**What you should do**
Reproduce exactly the run of lines that begins with the one containing "Image resolution: width=891" and ends with the last line of the records, omitting pictures.

*** Data under study Section Begins ***

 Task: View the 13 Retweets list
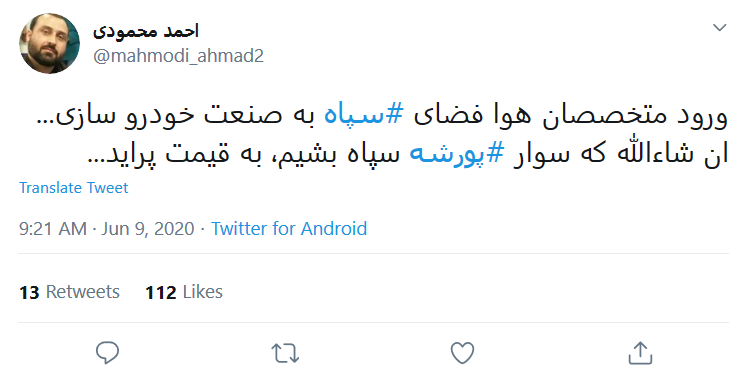(x=69, y=292)
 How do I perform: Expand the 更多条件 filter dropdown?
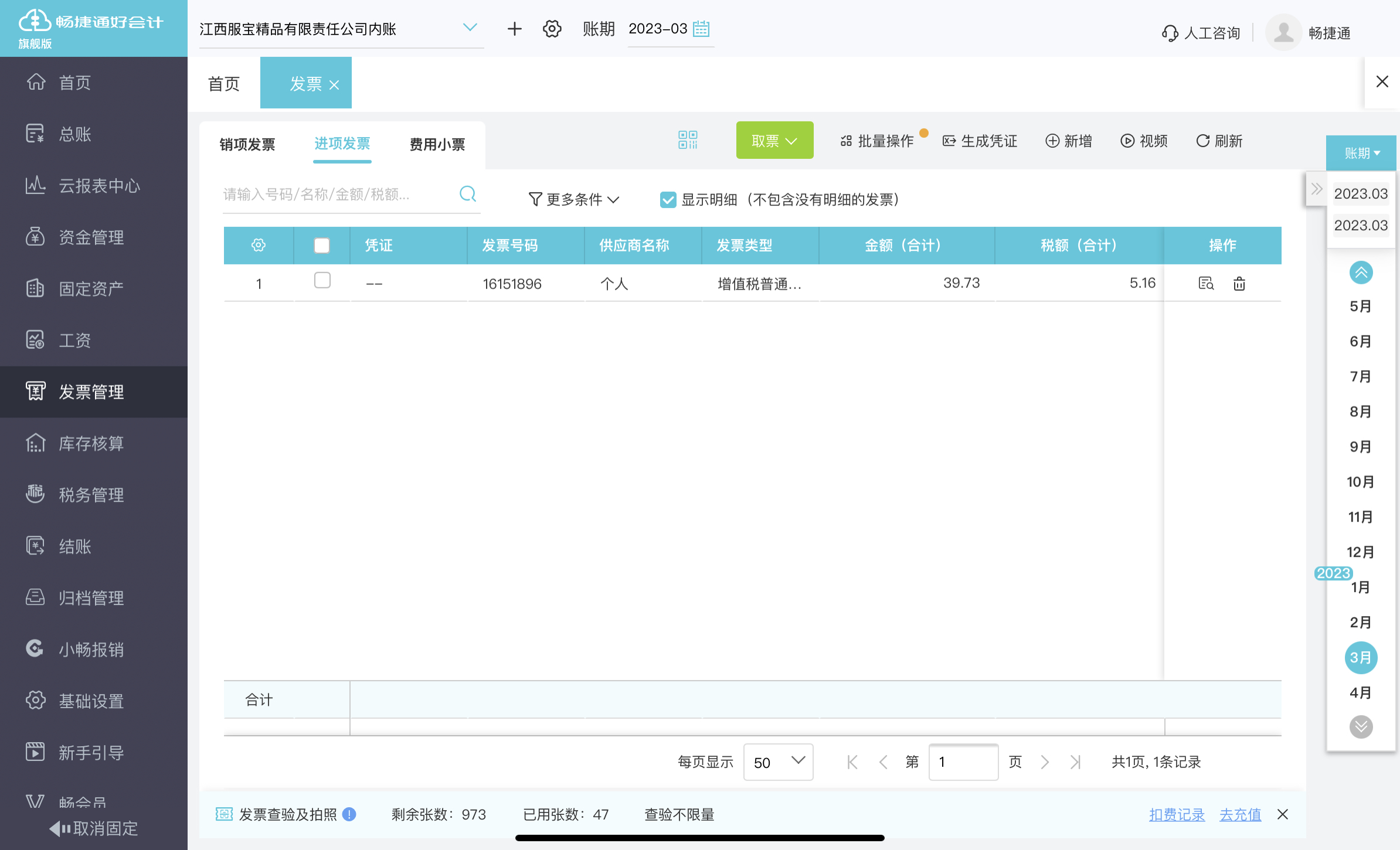click(x=575, y=199)
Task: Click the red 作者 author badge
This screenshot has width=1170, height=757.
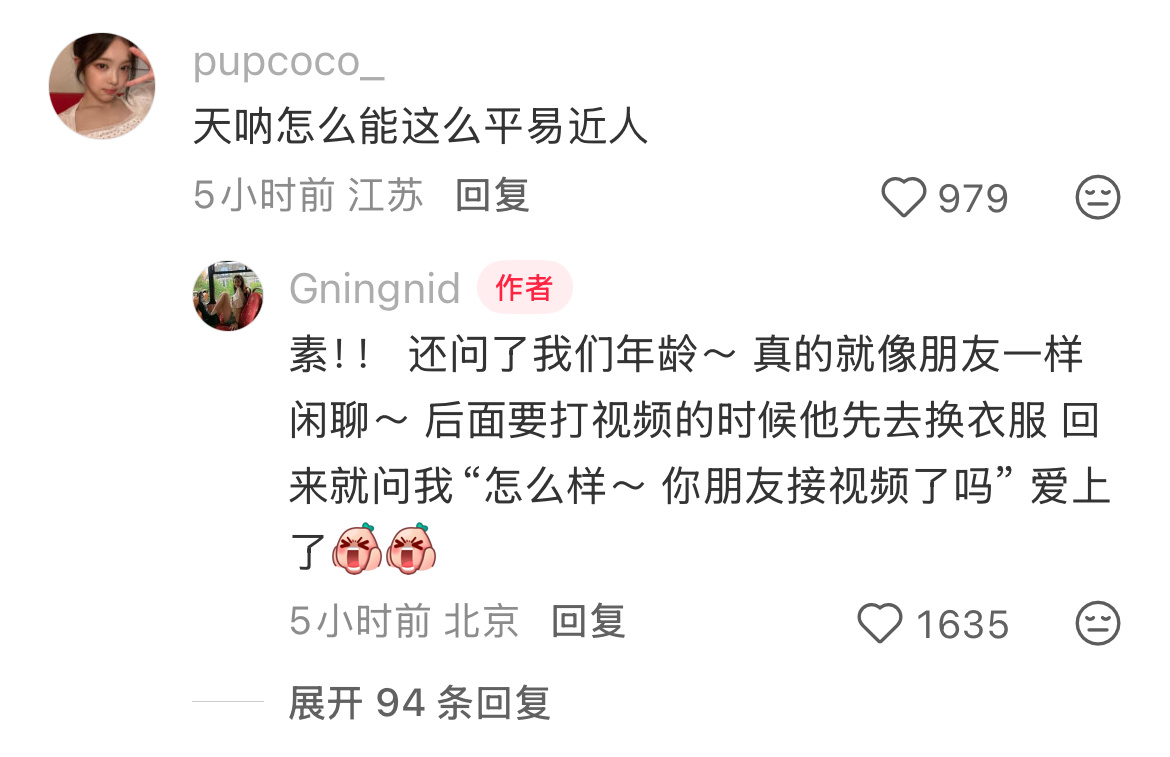Action: pyautogui.click(x=525, y=288)
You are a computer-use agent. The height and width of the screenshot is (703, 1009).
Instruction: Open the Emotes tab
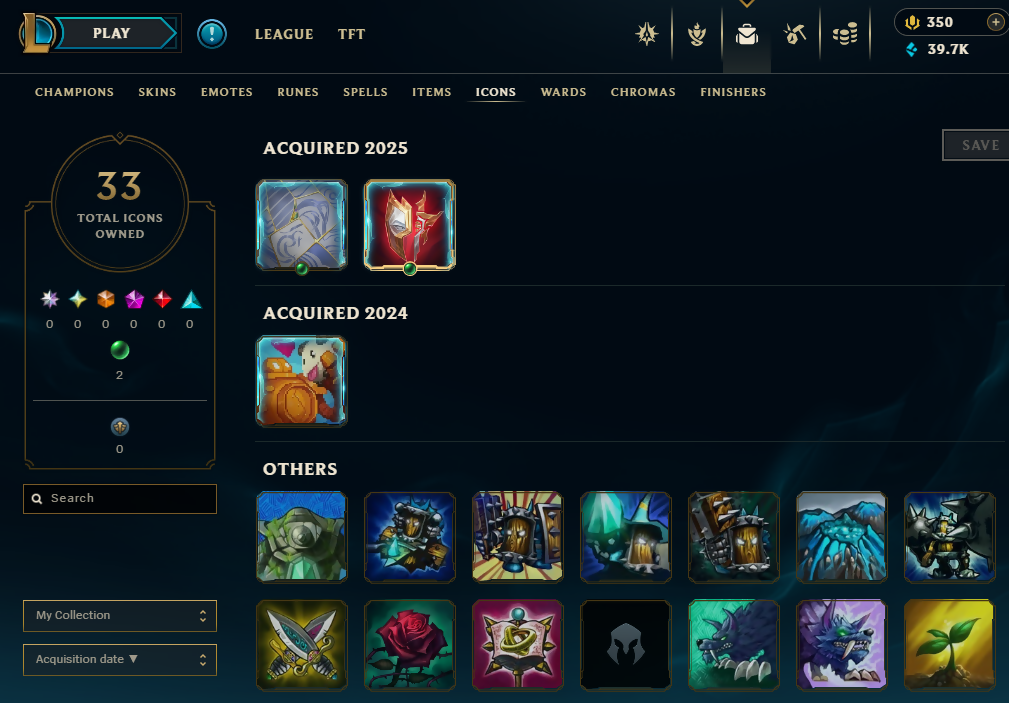227,92
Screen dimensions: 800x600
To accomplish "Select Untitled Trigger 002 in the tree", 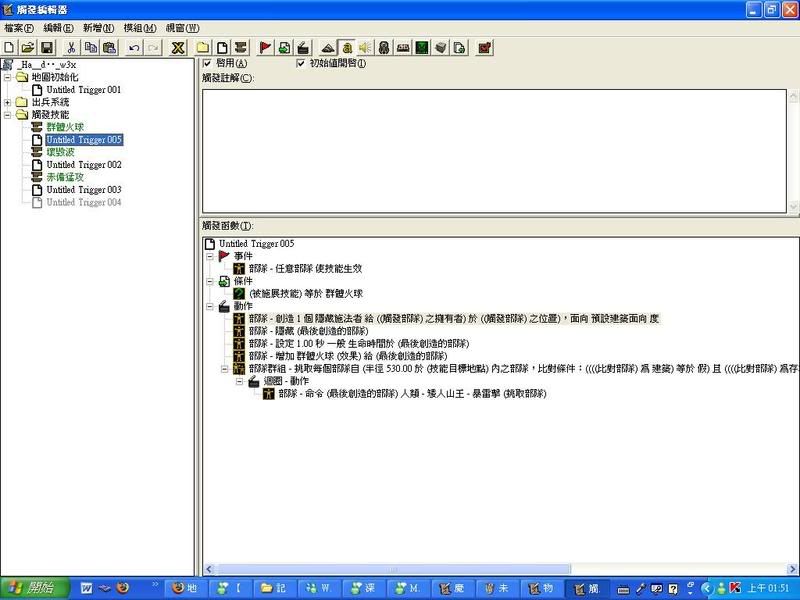I will [83, 165].
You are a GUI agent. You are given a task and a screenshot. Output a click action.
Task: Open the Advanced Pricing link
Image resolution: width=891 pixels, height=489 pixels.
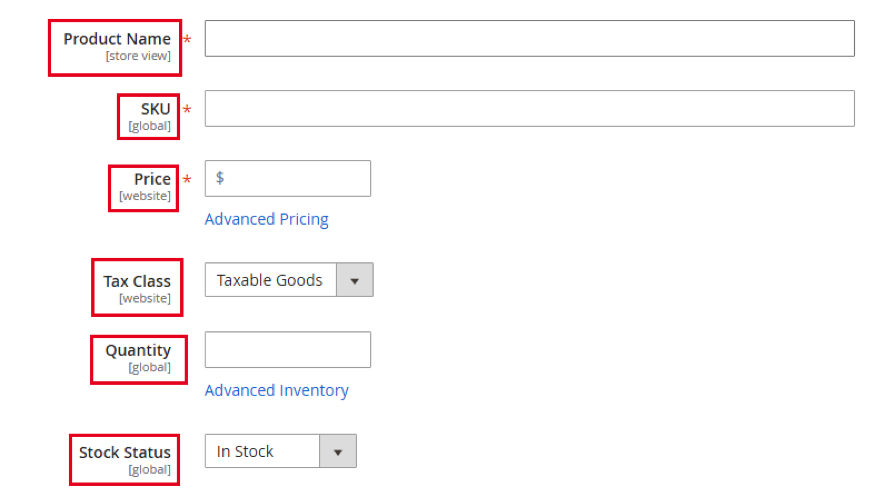(x=267, y=219)
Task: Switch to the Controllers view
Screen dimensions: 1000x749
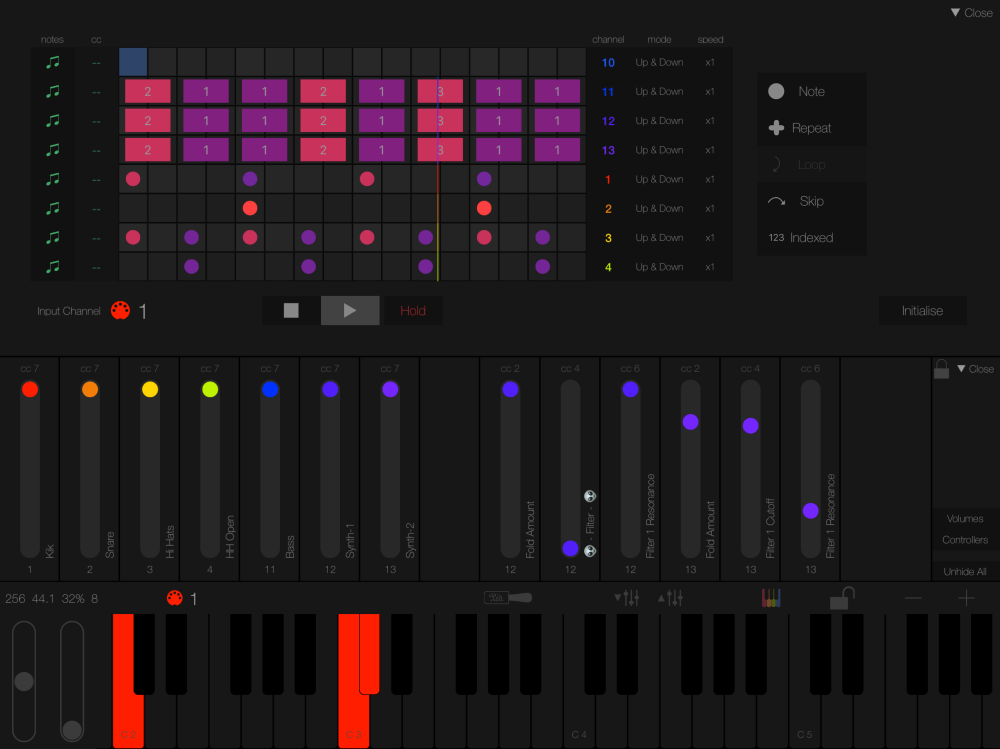Action: 964,540
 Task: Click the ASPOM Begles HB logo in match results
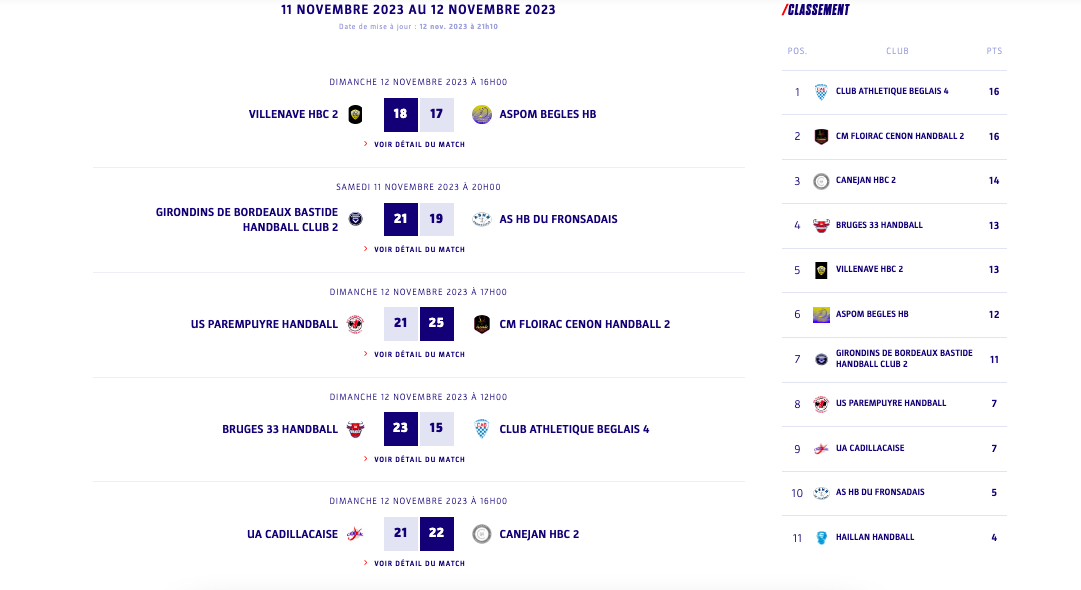pos(482,115)
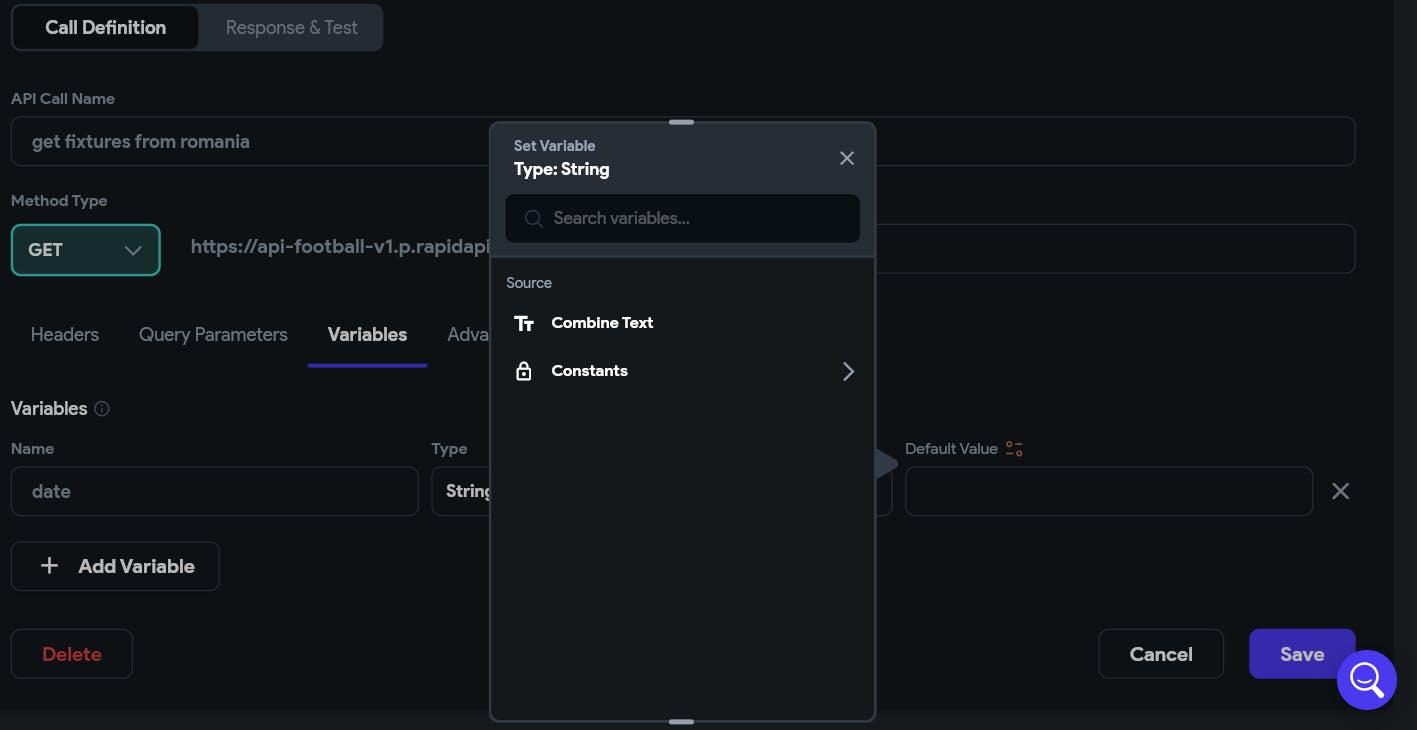Click the Default Value variable-settings icon
The width and height of the screenshot is (1417, 730).
(x=1014, y=449)
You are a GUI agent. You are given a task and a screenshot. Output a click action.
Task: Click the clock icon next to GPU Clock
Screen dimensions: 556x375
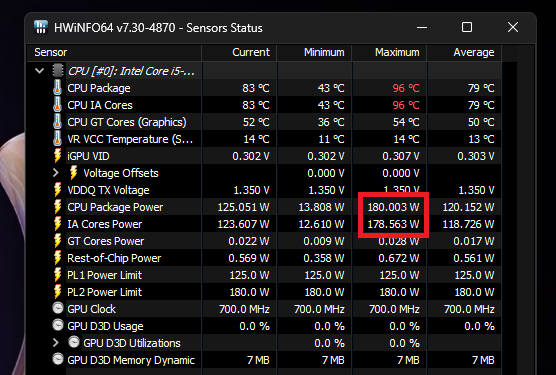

*** Data under study Section Ends ***

**Answer section**
Image resolution: width=891 pixels, height=489 pixels.
(x=267, y=219)
Task: Switch to the Controllers view
Screen dimensions: 1000x749
Action: 964,540
 Task: Click the ASPOM Begles HB logo in match results
pos(482,115)
Click the Default Value variable-settings icon
The width and height of the screenshot is (1417, 730).
(x=1014, y=449)
You are a GUI agent. You are given a task and a screenshot. Output a click action.
Task: Click the clock icon next to GPU Clock
Screen dimensions: 556x375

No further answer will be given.